WORK TO BE COMPLETED: Could you restate the entries below word for word?

DATA SUPPLIED:

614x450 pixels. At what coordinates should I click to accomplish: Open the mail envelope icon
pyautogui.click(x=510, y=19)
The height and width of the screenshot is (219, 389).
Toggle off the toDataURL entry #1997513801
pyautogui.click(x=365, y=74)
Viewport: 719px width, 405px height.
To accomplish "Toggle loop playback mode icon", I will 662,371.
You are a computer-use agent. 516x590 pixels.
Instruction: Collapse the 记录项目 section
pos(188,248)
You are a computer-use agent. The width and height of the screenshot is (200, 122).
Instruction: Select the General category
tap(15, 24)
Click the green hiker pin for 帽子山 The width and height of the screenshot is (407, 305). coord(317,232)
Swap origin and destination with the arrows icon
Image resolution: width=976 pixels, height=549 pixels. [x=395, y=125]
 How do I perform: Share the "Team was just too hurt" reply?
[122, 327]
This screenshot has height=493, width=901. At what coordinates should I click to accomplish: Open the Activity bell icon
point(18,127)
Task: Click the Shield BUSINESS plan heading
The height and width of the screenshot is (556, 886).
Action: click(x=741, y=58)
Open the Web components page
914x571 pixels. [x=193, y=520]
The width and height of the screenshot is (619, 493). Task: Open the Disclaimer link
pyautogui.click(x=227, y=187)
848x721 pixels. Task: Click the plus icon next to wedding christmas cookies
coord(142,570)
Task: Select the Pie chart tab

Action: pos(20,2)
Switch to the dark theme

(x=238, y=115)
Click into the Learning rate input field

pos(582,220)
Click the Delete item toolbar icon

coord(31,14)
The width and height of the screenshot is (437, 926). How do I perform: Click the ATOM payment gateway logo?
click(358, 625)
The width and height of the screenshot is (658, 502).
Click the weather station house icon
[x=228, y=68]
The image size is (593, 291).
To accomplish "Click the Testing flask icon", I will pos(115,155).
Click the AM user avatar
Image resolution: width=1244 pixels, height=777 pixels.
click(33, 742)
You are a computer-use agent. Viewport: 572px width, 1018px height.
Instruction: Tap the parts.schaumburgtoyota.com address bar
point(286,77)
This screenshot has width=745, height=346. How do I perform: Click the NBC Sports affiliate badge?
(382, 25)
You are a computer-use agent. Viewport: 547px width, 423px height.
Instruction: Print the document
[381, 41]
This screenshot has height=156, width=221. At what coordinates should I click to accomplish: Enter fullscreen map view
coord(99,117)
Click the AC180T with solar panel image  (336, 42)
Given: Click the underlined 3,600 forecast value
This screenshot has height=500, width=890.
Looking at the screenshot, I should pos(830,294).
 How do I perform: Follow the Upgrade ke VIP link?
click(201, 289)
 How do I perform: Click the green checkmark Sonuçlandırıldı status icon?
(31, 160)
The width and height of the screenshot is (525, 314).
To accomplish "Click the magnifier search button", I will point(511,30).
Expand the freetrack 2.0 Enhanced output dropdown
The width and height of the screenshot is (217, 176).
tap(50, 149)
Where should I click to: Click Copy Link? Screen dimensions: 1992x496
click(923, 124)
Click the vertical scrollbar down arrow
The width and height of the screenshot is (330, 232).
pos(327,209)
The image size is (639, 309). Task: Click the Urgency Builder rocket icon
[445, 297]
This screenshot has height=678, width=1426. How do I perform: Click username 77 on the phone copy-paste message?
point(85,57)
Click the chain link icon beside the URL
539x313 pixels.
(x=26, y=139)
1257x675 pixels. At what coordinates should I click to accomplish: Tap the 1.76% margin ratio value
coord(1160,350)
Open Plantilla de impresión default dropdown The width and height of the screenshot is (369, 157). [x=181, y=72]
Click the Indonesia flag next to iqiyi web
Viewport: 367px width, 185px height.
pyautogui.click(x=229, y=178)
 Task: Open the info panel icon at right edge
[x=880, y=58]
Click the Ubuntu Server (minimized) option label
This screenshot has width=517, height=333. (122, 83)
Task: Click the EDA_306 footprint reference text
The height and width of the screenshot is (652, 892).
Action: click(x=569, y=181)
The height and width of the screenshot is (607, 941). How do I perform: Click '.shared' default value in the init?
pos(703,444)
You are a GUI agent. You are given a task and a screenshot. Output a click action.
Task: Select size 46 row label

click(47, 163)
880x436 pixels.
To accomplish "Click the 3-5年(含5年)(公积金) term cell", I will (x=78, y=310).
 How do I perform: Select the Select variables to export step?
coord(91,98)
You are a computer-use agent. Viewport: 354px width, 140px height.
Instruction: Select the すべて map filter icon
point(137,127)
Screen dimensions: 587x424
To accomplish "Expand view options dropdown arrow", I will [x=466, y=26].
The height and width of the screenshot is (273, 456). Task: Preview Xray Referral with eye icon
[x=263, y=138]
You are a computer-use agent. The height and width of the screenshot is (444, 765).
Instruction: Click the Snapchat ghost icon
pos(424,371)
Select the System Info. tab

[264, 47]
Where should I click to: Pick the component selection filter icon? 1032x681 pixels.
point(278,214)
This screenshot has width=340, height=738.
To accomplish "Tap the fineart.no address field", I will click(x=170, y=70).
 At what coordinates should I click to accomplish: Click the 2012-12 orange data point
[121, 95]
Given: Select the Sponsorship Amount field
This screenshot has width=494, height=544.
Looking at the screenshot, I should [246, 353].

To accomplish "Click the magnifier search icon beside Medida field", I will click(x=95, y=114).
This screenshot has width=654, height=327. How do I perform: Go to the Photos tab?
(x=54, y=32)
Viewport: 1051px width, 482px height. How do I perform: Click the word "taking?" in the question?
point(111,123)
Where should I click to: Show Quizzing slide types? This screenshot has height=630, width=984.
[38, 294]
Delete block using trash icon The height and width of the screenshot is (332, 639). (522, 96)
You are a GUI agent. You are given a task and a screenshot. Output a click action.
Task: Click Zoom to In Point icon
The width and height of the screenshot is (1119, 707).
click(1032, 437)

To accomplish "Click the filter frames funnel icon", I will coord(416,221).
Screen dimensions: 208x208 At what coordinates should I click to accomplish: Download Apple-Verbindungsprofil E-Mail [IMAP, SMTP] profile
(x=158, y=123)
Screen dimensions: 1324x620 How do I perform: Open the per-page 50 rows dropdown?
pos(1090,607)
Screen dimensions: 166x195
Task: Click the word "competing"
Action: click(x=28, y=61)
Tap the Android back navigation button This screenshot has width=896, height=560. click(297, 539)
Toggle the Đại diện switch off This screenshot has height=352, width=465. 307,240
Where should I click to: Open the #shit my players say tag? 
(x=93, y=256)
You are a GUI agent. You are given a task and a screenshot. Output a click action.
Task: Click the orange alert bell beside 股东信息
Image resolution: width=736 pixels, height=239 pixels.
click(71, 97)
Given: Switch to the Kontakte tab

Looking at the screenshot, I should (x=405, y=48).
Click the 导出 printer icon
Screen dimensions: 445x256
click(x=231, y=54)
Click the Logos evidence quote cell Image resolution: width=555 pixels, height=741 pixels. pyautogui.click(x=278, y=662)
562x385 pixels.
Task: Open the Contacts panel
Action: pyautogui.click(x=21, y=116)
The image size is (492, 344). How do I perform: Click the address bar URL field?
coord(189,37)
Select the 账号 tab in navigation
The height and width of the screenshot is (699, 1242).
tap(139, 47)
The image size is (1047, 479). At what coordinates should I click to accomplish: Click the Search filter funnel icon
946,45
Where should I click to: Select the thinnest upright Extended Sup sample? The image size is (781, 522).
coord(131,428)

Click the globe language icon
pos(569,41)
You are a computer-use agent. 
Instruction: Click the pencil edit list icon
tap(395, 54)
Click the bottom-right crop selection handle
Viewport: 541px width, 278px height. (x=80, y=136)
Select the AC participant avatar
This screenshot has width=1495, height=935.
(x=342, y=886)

RESPONSE TO THIS EXERCISE:
614x450 pixels. At what coordinates should I click to accomplish: Open the mail envelope icon
pyautogui.click(x=510, y=19)
The height and width of the screenshot is (219, 389).
Toggle off the toDataURL entry #1997513801
pyautogui.click(x=365, y=74)
Viewport: 719px width, 405px height.
To accomplish "Toggle loop playback mode icon", I will 662,371.
You are a computer-use agent. 516x590 pixels.
Instruction: Collapse the 记录项目 section
pos(188,248)
You are a computer-use agent. The width and height of the screenshot is (200, 122).
Instruction: Select the General category
tap(15, 24)
Click the green hiker pin for 帽子山 The width and height of the screenshot is (407, 305). coord(317,232)
Swap origin and destination with the arrows icon
Image resolution: width=976 pixels, height=549 pixels. [x=395, y=125]
 How do I perform: Share the "Team was just too hurt" reply?
[122, 327]
This screenshot has height=493, width=901. At what coordinates should I click to accomplish: Open the Activity bell icon
point(18,127)
Task: Click the Shield BUSINESS plan heading
The height and width of the screenshot is (556, 886).
Action: click(x=741, y=58)
Open the Web components page
914x571 pixels. [x=193, y=520]
The width and height of the screenshot is (619, 493). Task: Open the Disclaimer link
pyautogui.click(x=227, y=187)
848x721 pixels. Task: Click the plus icon next to wedding christmas cookies
coord(142,570)
Task: Select the Pie chart tab

Action: pos(20,2)
Switch to the dark theme

(x=238, y=115)
Click into the Learning rate input field

pos(582,220)
Click the Delete item toolbar icon

coord(31,14)
The width and height of the screenshot is (437, 926). How do I perform: Click the ATOM payment gateway logo?
click(358, 625)
The width and height of the screenshot is (658, 502).
Click the weather station house icon
[x=228, y=68]
The image size is (593, 291).
To accomplish "Click the Testing flask icon", I will pos(115,155).
Click the AM user avatar
Image resolution: width=1244 pixels, height=777 pixels.
click(33, 742)
You are a computer-use agent. Viewport: 572px width, 1018px height.
Instruction: Tap the parts.schaumburgtoyota.com address bar
point(286,77)
This screenshot has width=745, height=346. How do I perform: Click the NBC Sports affiliate badge?
(382, 25)
You are a computer-use agent. Viewport: 547px width, 423px height.
Instruction: Print the document
[381, 41]
This screenshot has height=156, width=221. At what coordinates should I click to accomplish: Enter fullscreen map view
coord(99,117)
Click the AC180T with solar panel image  (336, 42)
Given: Click the underlined 3,600 forecast value
This screenshot has height=500, width=890.
Looking at the screenshot, I should pos(830,294).
 How do I perform: Follow the Upgrade ke VIP link?
click(201, 289)
 How do I perform: Click the green checkmark Sonuçlandırıldı status icon?
(31, 160)
The width and height of the screenshot is (525, 314).
To accomplish "Click the magnifier search button", I will point(511,30).
Expand the freetrack 2.0 Enhanced output dropdown
The width and height of the screenshot is (217, 176).
tap(50, 149)
Where should I click to: Click Copy Link? Screen dimensions: 1992x496
click(923, 124)
Click the vertical scrollbar down arrow
The width and height of the screenshot is (330, 232).
pos(327,209)
The image size is (639, 309). Task: Click the Urgency Builder rocket icon
[445, 297]
This screenshot has height=678, width=1426. How do I perform: Click username 77 on the phone copy-paste message?
point(85,57)
Click the chain link icon beside the URL
539x313 pixels.
(x=26, y=139)
1257x675 pixels. At what coordinates should I click to accomplish: Tap the 1.76% margin ratio value
coord(1160,350)
Open Plantilla de impresión default dropdown The width and height of the screenshot is (369, 157). [x=181, y=72]
Click the Indonesia flag next to iqiyi web
Viewport: 367px width, 185px height.
pyautogui.click(x=229, y=178)
 Task: Open the info panel icon at right edge
[x=880, y=58]
Click the Ubuntu Server (minimized) option label
This screenshot has width=517, height=333. (122, 83)
Task: Click the EDA_306 footprint reference text
The height and width of the screenshot is (652, 892).
Action: click(x=569, y=181)
The height and width of the screenshot is (607, 941). How do I perform: Click '.shared' default value in the init?
pos(703,444)
You are a GUI agent. You are given a task and a screenshot. Output a click action.
Task: Select size 46 row label

click(47, 163)
880x436 pixels.
To accomplish "Click the 3-5年(含5年)(公积金) term cell", I will (x=78, y=310).
 How do I perform: Select the Select variables to export step?
coord(91,98)
You are a computer-use agent. Viewport: 354px width, 140px height.
Instruction: Select the すべて map filter icon
point(137,127)
Screen dimensions: 587x424
To accomplish "Expand view options dropdown arrow", I will [x=466, y=26].
The height and width of the screenshot is (273, 456). Task: Preview Xray Referral with eye icon
[x=263, y=138]
You are a computer-use agent. The height and width of the screenshot is (444, 765).
Instruction: Click the Snapchat ghost icon
pos(424,371)
Select the System Info. tab

[264, 47]
Where should I click to: Pick the component selection filter icon? 1032x681 pixels.
point(278,214)
This screenshot has width=340, height=738.
To accomplish "Tap the fineart.no address field", I will click(x=170, y=70).
 At what coordinates should I click to accomplish: Click the 2012-12 orange data point
[121, 95]
Given: Select the Sponsorship Amount field
This screenshot has width=494, height=544.
Looking at the screenshot, I should [246, 353].

To accomplish "Click the magnifier search icon beside Medida field", I will click(x=95, y=114).
This screenshot has width=654, height=327. How do I perform: Go to the Photos tab?
(x=54, y=32)
Viewport: 1051px width, 482px height. How do I perform: Click the word "taking?" in the question?
point(111,123)
Where should I click to: Show Quizzing slide types? This screenshot has height=630, width=984.
[38, 294]
Delete block using trash icon The height and width of the screenshot is (332, 639). (522, 96)
You are a GUI agent. You are given a task and a screenshot. Output a click action.
Task: Click Zoom to In Point icon
The width and height of the screenshot is (1119, 707).
click(1032, 437)

To accomplish "Click the filter frames funnel icon", I will coord(416,221).
Screen dimensions: 208x208 At what coordinates should I click to accomplish: Download Apple-Verbindungsprofil E-Mail [IMAP, SMTP] profile
(x=158, y=123)
Screen dimensions: 1324x620 How do I perform: Open the per-page 50 rows dropdown?
pos(1090,607)
Screen dimensions: 166x195
Task: Click the word "competing"
Action: click(x=28, y=61)
Tap the Android back navigation button This screenshot has width=896, height=560. click(297, 539)
Toggle the Đại diện switch off This screenshot has height=352, width=465. 307,240
Where should I click to: Open the #shit my players say tag? 
(x=93, y=256)
You are a GUI agent. You are given a task and a screenshot. Output a click action.
Task: Click the orange alert bell beside 股东信息
Image resolution: width=736 pixels, height=239 pixels.
click(71, 97)
Given: Switch to the Kontakte tab

Looking at the screenshot, I should (x=405, y=48).
Click the 导出 printer icon
Screen dimensions: 445x256
click(x=231, y=54)
Click the Logos evidence quote cell Image resolution: width=555 pixels, height=741 pixels. pyautogui.click(x=278, y=662)
562x385 pixels.
Task: Open the Contacts panel
Action: pyautogui.click(x=21, y=116)
The image size is (492, 344). How do I perform: Click the address bar URL field?
coord(189,37)
Select the 账号 tab in navigation
The height and width of the screenshot is (699, 1242).
tap(139, 47)
The image size is (1047, 479). At what coordinates should I click to accomplish: Click the Search filter funnel icon
946,45
Where should I click to: Select the thinnest upright Extended Sup sample? The image size is (781, 522).
coord(131,428)

Click the globe language icon
pos(569,41)
You are a computer-use agent. 
Instruction: Click the pencil edit list icon
tap(395, 54)
Click the bottom-right crop selection handle
Viewport: 541px width, 278px height. (x=80, y=136)
Select the AC participant avatar
This screenshot has width=1495, height=935.
(x=342, y=886)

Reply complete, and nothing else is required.